* **PROVIDED PASSAGE**
==================================================

MISP Standard is a collaborative intelligence standard, powering intelligence and information exchange, sharing and modeling. The misp-standard.org is a standards body developing free and open standards through sane open-source collaboration.

The MISP threat sharing platform is the leading free and open source threat intelligence platform. It is now a key component of the default toolchain of a wide range of organisations within the private sector, CSIRT/CERT community, military and intelligence sectors. Following the growth of organisations relying on MISP, the JSON format used by MISP are standardised under the misp-standard.org umbrella. The goal is to provide a flexible set of standards to support information exchange and data modeling in the following field.

The formats developed over the past 8 years within the MISP project framework are now the de-facto standards which allow interoperability between many open source and proprietary tools in an effort to support security operations. We have reached a level of stability within the MISP format which has elevated it to becoming a key element in interconnecting security devices, equipment, but also people in a wide range of sectors. In order to ease the integration and the longevity of the MISP format, we have spun off this new structure (part of the MISP project) to support the MISP standards.

The MISP standards have come a long way since 2012 and are under constant improvement based on the challenges we as sharing communities are facing. The natural evolution of these standards will continue as they have done before. The MISP-standard.org structure is also open to welcoming on-board other efforts, exhausted of being bogged down by the endless formalised processes of standards bodies, in an effort to support them whilst working towards standardising specialised formats/protocols.

Current Standards

As of November 2019, 5 official standards (MISP core format, MISP object template format, MISP taxonomy format and MISP galaxy format) are now published:

  • MISP core format: This standard describes the MISP core format used to exchange indicators and threat information between MISP instances. The JSON format includes the overall structure along with the semantics associated for each respective key. The format isdescribed to support other implementations, aiming to reuse the format and ensuring the interoperability with the existing MISP software and other Threat Intelligence Platforms.
  • MISP object template format: This standard describes the MISP object template format which describes a simple JSON format to represent the various templates used to construct MISP objects. A public directory of common MISP object templates and relationships is available and relies on the MISP object reference format.
  • MISP taxonomy format: This standard describes the MISP taxonomy format which describes a simple JSON format to represent machine tag (also called triple tag) vocabularies. A public directory of common vocabularies called MISP taxonomies is available and relies on the MISP taxonomy format. MISP taxonomies are used to classify cyber security events, threats, suspicious events, or indicators.

==================================================

* **SUPPLIED INFORMATION**
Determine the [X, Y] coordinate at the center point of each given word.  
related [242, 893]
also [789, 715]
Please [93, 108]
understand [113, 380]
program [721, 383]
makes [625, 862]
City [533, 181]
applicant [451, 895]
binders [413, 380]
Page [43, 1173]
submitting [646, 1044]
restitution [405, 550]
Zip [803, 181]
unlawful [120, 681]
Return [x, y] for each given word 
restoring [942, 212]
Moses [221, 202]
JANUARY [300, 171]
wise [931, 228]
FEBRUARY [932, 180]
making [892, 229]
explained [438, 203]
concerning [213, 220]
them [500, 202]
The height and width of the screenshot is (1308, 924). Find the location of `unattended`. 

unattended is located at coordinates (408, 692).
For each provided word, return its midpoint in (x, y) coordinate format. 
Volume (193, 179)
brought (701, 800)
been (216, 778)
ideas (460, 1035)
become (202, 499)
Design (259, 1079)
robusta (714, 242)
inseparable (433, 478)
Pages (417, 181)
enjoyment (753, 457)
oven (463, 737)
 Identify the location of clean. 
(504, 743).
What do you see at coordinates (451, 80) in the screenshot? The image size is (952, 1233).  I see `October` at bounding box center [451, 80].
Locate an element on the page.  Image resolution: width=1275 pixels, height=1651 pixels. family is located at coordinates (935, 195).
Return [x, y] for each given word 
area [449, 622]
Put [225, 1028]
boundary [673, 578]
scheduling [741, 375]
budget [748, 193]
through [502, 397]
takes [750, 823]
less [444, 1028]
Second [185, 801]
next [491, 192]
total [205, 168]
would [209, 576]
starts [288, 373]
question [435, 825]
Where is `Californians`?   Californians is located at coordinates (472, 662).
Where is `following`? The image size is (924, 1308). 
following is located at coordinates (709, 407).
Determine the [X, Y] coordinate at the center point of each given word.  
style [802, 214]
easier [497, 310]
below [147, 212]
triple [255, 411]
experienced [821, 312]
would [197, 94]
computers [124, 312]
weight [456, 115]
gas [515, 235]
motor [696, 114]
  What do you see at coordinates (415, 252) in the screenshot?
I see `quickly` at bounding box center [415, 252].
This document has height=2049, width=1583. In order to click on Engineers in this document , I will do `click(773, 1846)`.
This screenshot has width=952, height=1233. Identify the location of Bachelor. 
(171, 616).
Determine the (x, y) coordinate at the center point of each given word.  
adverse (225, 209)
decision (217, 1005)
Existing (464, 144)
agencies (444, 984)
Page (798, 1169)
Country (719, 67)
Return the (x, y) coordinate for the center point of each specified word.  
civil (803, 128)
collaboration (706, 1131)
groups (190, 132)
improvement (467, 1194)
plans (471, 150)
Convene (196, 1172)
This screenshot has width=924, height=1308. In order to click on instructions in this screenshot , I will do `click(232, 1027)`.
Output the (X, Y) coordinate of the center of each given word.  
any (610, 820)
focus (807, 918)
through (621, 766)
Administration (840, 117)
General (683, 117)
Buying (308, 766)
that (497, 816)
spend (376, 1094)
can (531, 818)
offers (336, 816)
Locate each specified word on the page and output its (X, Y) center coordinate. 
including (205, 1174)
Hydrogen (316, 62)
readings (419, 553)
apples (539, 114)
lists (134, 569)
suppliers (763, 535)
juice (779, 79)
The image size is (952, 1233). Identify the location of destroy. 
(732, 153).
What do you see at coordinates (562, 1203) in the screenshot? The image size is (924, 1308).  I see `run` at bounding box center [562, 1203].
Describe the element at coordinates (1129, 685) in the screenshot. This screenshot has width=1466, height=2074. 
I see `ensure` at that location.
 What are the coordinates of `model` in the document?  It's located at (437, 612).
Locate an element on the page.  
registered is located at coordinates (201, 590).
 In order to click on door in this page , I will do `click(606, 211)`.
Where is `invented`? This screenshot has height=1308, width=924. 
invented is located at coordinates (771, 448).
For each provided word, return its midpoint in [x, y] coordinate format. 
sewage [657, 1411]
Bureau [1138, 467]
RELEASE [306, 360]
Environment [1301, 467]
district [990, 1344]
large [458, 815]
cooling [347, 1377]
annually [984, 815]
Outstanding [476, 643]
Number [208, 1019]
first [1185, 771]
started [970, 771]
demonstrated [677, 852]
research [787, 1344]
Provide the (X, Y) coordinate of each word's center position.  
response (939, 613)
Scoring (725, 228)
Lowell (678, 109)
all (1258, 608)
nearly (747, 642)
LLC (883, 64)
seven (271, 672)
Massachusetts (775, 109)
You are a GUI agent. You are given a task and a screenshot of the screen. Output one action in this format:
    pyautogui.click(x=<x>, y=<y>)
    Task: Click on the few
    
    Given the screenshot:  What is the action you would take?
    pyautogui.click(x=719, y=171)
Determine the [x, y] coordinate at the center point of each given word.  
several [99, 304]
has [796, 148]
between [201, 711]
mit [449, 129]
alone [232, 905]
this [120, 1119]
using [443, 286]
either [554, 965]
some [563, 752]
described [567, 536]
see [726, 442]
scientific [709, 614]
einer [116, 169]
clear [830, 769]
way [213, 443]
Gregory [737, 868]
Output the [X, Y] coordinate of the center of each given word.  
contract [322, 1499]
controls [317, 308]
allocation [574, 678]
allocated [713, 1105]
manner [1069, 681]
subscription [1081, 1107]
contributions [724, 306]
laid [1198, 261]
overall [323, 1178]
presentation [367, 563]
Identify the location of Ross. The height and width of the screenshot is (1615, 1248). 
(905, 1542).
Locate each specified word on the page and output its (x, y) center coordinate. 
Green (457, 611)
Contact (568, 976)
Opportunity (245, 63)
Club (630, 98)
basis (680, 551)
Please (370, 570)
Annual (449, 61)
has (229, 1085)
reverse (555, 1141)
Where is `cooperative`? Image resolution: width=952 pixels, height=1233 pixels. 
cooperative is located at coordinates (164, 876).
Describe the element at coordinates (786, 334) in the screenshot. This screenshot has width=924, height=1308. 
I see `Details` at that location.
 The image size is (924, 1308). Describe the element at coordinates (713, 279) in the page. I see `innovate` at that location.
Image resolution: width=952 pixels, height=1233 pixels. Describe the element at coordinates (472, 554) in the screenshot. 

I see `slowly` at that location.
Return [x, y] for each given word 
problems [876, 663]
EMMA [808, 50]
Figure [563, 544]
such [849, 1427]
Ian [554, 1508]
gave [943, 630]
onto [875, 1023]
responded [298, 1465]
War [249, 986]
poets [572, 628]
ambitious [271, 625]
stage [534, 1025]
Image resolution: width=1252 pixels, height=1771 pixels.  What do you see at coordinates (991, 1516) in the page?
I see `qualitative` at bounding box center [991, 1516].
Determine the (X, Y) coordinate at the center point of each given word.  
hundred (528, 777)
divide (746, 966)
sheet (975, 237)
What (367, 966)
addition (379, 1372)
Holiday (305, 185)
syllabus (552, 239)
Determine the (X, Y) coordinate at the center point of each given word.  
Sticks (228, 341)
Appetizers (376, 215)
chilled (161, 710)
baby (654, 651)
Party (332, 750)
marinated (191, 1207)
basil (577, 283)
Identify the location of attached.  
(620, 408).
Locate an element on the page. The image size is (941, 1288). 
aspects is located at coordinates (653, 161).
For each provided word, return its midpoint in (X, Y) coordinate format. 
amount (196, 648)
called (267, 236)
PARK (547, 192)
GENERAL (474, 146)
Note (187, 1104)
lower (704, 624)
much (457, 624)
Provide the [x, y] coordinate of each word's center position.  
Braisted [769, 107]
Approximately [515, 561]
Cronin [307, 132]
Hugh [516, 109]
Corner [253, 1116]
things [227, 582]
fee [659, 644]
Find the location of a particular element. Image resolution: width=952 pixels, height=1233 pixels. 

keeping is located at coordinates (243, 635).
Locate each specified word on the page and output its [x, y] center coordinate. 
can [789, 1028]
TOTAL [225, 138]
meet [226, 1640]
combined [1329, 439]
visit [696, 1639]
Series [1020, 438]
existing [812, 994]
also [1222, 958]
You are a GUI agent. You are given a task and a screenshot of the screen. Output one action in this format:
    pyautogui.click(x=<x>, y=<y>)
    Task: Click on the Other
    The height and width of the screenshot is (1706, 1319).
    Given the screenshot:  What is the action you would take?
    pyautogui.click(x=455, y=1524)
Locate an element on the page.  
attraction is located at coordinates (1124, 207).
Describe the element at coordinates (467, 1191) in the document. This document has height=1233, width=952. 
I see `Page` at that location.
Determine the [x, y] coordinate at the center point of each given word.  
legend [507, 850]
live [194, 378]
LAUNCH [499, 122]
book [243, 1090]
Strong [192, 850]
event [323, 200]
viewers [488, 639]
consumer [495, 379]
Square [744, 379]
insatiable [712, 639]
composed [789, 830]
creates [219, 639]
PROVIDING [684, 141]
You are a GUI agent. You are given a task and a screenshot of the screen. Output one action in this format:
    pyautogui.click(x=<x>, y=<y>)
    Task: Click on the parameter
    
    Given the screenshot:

==================================================

* **REQUEST 1**
Answer these questions from the MISP Standard passage, each on its own line and marked with its letter.
(a) For how many years have the formats been developed within the MISP project framework?
(b) Since what year have the MISP standards come a long way?
(c) According to the passage, what are MISP taxonomies used to classify?
* **REQUEST 2**
Summarize the MISP Standard passage in two sentences.
* **REQUEST 3**
Output the part of the MISP Standard passage that opens with the words containing "The MISP threat" and closes with "the following field.", copying it word for word.

* **FINAL RESULT 1**
(a) 8 years
(b) 2012
(c) Cyber security events, threats, suspicious events, or indicators

* **FINAL RESULT 2**
MISP Standard is a collaborative intelligence standard, and misp-standard.org develops free and open standards under which the JSON format of the widely used MISP threat sharing platform is standardised. These formats, improving constantly since 2012, allow interoperability between open source and proprietary tools, and the published standards include the MISP core, object template, and taxonomy formats.

* **FINAL RESULT 3**
The MISP threat sharing platform is the leading free and open source threat intelligence platform. It is now a key component of the default toolchain of a wide range of organisations within the private sector, CSIRT/CERT community, military and intelligence sectors. Following the growth of organisations relying on MISP, the JSON format used by MISP are standardised under the misp-standard.org umbrella. The goal is to provide a flexible set of standards to support information exchange and data modeling in the following field.